╭─ Passage shown

The amendment, known as the Wilmot Proviso, didn’t pass the three times it was added to other bills, first in 1847 and again later, in 1848 and 1849. But it did cause a firestorm in American politics; it forced Democrats to take a stance on the issue of slavery in order to pass a standard funding bill, one that normally would have passed without delay.
Many Northern Democrats, especially those from states such as New York, Massachusetts, and Pennsylvania — where abolitionist sentiment was growing — had to respond to a large part of their base that wanted to see slavery stopped. Which meant that they needed to vote against their Southern counterparts, fracturing the Democratic Party in two.
This issue about how to deal with slavery in the new territories appeared once again in 1849, when California applied to be admitted to the Union as a state. The South had been hoping to extend the Missouri Compromise line west so that it would split California, allowing slavery in its southern half. This was rejected, though, by none other than the Californians themselves when they approved a constitution in 1849 that expressly banned slavery.

╰─
╭─ Stored data

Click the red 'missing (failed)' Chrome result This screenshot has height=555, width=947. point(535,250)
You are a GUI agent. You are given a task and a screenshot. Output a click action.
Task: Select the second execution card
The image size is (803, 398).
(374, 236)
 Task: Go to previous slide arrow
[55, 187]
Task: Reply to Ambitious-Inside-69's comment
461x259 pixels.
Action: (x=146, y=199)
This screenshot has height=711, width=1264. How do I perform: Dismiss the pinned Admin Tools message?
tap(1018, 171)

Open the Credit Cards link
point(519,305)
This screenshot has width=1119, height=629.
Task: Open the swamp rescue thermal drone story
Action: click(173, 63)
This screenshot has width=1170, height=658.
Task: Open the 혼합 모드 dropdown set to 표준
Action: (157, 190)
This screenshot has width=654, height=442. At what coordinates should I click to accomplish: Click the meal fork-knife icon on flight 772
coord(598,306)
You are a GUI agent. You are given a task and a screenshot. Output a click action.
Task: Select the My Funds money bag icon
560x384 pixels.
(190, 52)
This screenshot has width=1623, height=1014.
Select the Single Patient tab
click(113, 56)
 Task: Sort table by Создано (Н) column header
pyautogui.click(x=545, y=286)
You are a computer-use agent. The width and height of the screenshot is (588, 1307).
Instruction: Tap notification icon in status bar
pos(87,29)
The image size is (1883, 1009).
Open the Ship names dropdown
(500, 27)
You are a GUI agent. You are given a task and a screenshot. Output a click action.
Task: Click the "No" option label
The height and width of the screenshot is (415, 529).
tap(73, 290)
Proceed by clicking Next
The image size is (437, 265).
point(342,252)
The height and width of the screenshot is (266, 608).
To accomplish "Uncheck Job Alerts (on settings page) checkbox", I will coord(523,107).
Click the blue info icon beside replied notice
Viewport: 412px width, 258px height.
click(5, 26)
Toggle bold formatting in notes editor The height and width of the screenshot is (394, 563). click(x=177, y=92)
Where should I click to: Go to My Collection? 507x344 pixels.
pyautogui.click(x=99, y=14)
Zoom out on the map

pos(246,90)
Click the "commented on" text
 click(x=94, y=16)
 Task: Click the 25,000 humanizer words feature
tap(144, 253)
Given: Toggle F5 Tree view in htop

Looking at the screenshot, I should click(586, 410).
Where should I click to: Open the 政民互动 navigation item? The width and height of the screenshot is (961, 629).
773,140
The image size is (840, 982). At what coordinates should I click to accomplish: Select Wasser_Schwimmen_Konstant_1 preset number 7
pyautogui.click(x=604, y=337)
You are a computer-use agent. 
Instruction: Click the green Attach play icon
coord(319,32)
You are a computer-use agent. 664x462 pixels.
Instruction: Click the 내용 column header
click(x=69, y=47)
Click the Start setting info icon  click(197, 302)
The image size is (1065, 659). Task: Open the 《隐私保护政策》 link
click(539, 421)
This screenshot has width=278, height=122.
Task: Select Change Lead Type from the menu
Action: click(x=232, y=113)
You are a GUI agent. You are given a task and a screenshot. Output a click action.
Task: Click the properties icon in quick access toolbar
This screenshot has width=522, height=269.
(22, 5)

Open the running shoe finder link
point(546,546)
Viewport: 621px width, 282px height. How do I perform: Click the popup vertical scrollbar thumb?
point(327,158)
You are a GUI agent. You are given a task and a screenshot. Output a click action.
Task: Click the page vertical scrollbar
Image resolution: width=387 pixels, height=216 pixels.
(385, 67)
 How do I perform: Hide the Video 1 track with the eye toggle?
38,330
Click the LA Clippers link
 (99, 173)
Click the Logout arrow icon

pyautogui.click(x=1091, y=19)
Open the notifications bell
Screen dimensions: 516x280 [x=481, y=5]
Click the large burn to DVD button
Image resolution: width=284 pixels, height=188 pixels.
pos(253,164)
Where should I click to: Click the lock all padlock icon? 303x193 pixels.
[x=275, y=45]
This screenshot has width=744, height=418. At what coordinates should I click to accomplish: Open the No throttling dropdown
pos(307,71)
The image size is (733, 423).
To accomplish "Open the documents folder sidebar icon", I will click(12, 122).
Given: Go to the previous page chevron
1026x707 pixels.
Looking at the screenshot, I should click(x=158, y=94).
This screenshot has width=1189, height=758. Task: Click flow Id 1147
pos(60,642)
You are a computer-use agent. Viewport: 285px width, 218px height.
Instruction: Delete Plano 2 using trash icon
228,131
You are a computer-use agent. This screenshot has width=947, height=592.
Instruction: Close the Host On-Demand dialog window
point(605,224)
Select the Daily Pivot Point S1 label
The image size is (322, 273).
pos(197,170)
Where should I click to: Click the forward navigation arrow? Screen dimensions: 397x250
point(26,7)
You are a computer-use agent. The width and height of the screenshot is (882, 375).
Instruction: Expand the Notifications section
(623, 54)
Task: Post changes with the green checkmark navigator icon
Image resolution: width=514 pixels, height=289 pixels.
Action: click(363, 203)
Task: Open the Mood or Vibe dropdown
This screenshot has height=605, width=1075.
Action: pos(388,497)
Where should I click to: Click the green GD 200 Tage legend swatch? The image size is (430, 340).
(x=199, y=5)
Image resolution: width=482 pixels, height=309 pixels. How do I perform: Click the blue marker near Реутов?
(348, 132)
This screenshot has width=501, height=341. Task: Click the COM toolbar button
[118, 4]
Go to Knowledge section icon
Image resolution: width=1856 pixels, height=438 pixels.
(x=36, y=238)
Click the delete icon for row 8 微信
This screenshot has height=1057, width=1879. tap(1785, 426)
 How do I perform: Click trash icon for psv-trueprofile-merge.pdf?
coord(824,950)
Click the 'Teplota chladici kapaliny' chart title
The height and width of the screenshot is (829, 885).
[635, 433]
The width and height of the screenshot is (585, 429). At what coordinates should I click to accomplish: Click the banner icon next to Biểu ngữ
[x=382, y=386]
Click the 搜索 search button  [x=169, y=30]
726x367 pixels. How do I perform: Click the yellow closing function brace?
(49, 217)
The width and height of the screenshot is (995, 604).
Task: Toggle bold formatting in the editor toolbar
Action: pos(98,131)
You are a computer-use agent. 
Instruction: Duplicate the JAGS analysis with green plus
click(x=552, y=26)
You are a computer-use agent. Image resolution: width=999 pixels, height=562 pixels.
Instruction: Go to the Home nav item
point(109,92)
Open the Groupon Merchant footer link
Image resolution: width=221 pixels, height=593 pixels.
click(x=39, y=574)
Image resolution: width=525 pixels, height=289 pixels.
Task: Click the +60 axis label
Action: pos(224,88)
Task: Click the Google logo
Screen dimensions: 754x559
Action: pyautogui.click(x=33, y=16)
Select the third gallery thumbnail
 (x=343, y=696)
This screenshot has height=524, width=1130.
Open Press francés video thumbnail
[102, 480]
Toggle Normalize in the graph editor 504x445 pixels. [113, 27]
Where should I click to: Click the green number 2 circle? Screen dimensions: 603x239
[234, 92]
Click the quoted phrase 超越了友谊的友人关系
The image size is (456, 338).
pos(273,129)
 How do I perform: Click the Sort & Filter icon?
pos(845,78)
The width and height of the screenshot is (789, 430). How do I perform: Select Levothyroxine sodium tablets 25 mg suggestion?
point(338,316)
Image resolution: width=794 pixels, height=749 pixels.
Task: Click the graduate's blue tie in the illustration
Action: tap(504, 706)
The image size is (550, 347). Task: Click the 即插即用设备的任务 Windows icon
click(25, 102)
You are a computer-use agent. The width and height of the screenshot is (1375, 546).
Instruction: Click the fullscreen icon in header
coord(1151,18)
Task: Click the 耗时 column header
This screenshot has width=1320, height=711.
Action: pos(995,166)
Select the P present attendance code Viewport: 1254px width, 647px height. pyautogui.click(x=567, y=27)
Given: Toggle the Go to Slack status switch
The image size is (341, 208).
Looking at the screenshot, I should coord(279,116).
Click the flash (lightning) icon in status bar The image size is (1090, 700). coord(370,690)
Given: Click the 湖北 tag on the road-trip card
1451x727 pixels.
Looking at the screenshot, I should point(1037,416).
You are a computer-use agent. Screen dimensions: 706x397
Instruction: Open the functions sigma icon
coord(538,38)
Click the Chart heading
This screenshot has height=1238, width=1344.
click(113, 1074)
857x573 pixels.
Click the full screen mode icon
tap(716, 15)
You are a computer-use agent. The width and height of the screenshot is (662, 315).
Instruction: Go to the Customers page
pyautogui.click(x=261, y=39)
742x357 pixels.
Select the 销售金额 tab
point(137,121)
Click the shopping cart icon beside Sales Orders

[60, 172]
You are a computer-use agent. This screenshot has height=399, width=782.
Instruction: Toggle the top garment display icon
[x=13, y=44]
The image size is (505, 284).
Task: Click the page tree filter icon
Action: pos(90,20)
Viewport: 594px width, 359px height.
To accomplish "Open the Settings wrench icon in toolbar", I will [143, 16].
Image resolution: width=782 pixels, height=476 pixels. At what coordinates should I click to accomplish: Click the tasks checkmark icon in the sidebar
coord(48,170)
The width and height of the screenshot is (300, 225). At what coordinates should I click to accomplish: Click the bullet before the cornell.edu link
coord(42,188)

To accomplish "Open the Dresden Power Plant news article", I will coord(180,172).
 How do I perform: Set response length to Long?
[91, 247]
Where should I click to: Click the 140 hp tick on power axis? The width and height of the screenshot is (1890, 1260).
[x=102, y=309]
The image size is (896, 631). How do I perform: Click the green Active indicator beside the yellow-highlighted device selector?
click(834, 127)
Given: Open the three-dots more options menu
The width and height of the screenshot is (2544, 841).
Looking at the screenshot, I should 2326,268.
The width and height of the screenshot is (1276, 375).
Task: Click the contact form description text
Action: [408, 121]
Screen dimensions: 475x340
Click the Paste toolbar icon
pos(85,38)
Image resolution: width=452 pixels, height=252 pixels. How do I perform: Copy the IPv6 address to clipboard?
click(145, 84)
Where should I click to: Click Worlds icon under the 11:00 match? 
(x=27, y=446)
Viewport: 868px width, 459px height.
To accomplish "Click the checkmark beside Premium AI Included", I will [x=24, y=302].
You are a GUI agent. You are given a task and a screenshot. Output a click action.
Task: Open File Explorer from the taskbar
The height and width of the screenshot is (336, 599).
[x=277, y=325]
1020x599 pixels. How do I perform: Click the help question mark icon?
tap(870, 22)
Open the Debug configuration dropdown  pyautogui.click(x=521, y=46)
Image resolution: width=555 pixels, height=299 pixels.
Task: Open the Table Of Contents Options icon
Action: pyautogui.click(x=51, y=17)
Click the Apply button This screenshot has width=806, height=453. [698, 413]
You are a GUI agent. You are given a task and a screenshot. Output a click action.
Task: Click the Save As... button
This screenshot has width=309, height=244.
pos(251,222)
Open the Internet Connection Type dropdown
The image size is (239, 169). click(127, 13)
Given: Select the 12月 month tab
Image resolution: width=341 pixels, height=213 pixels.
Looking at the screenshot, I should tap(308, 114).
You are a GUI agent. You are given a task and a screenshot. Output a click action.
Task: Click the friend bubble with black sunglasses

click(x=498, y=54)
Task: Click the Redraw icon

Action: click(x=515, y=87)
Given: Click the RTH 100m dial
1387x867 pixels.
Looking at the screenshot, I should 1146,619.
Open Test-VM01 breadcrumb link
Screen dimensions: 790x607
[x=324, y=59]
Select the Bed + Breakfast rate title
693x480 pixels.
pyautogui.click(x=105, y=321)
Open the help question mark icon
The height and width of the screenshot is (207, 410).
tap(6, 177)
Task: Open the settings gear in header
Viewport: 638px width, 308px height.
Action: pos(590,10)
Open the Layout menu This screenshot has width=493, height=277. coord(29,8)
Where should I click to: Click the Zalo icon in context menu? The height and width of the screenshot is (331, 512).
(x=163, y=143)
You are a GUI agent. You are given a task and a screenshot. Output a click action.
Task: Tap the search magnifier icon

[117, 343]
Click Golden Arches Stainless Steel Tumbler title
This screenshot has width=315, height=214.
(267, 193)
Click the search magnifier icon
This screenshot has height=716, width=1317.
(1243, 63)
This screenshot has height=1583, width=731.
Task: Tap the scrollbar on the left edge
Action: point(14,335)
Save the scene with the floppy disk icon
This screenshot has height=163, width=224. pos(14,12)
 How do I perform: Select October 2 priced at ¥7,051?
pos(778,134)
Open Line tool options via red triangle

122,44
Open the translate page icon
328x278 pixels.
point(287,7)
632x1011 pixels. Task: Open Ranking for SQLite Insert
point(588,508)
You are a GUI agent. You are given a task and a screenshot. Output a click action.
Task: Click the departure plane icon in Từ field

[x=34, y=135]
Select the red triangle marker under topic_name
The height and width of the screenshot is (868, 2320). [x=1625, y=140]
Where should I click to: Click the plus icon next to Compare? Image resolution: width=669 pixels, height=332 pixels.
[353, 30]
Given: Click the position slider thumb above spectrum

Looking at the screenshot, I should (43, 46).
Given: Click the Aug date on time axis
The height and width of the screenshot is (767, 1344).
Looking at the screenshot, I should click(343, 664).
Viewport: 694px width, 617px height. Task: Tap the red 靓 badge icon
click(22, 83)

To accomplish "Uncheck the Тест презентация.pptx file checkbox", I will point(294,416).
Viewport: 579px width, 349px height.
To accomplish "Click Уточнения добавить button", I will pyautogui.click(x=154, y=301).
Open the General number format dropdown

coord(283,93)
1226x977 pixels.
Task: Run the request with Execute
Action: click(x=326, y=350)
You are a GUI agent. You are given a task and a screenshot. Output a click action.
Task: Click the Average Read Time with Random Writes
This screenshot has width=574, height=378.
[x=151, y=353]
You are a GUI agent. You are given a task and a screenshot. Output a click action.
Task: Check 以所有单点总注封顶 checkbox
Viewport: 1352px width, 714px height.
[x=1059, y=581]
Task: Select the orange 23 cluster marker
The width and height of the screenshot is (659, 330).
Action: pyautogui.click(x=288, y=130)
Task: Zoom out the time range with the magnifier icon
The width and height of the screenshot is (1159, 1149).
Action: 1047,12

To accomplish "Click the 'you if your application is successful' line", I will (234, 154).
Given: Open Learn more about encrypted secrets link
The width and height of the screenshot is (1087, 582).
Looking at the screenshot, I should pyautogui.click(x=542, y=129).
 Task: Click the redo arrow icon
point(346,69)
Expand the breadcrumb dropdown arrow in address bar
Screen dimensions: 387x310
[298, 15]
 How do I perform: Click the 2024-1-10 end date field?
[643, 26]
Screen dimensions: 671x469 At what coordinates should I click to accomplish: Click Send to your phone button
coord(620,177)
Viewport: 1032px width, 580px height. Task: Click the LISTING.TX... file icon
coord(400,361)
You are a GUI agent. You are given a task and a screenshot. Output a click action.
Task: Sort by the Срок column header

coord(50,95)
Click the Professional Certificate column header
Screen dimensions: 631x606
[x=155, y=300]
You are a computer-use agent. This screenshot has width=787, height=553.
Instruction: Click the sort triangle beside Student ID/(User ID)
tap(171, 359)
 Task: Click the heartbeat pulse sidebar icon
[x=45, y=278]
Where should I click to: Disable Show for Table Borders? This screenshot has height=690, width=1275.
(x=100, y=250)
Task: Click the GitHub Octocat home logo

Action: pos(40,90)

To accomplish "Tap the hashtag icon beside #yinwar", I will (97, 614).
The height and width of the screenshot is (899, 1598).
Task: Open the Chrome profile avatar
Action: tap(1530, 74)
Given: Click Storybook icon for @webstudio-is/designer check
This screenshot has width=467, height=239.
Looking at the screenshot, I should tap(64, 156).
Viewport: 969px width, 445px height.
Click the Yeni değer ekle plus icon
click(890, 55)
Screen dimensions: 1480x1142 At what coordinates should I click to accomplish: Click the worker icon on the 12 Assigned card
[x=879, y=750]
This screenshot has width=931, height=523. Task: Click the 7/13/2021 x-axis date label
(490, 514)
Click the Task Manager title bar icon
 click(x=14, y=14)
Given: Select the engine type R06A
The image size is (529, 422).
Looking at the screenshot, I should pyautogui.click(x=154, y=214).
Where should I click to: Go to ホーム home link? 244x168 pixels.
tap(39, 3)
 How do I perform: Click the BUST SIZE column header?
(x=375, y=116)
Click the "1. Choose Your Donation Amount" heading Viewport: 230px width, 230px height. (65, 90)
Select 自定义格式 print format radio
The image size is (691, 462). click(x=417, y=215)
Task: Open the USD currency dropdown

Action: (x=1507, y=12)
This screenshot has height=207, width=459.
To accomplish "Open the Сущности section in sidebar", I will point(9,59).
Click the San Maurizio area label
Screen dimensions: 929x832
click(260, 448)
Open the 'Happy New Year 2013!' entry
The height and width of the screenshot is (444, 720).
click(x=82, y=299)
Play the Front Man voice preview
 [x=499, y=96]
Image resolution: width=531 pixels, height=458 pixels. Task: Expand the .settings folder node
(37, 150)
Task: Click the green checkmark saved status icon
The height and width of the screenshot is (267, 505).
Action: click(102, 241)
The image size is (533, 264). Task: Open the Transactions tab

╰─

What the task asks = Output the full passage about the Wilmot Proviso and slavery in the new territories, word for word.

Answer to this task =
The amendment, known as the Wilmot Proviso, didn’t pass the three times it was added to other bills, first in 1847 and again later, in 1848 and 1849. But it did cause a firestorm in American politics; it forced Democrats to take a stance on the issue of slavery in order to pass a standard funding bill, one that normally would have passed without delay.
Many Northern Democrats, especially those from states such as New York, Massachusetts, and Pennsylvania — where abolitionist sentiment was growing — had to respond to a large part of their base that wanted to see slavery stopped. Which meant that they needed to vote against their Southern counterparts, fracturing the Democratic Party in two.
This issue about how to deal with slavery in the new territories appeared once again in 1849, when California applied to be admitted to the Union as a state. The South had been hoping to extend the Missouri Compromise line west so that it would split California, allowing slavery in its southern half. This was rejected, though, by none other than the Californians themselves when they approved a constitution in 1849 that expressly banned slavery.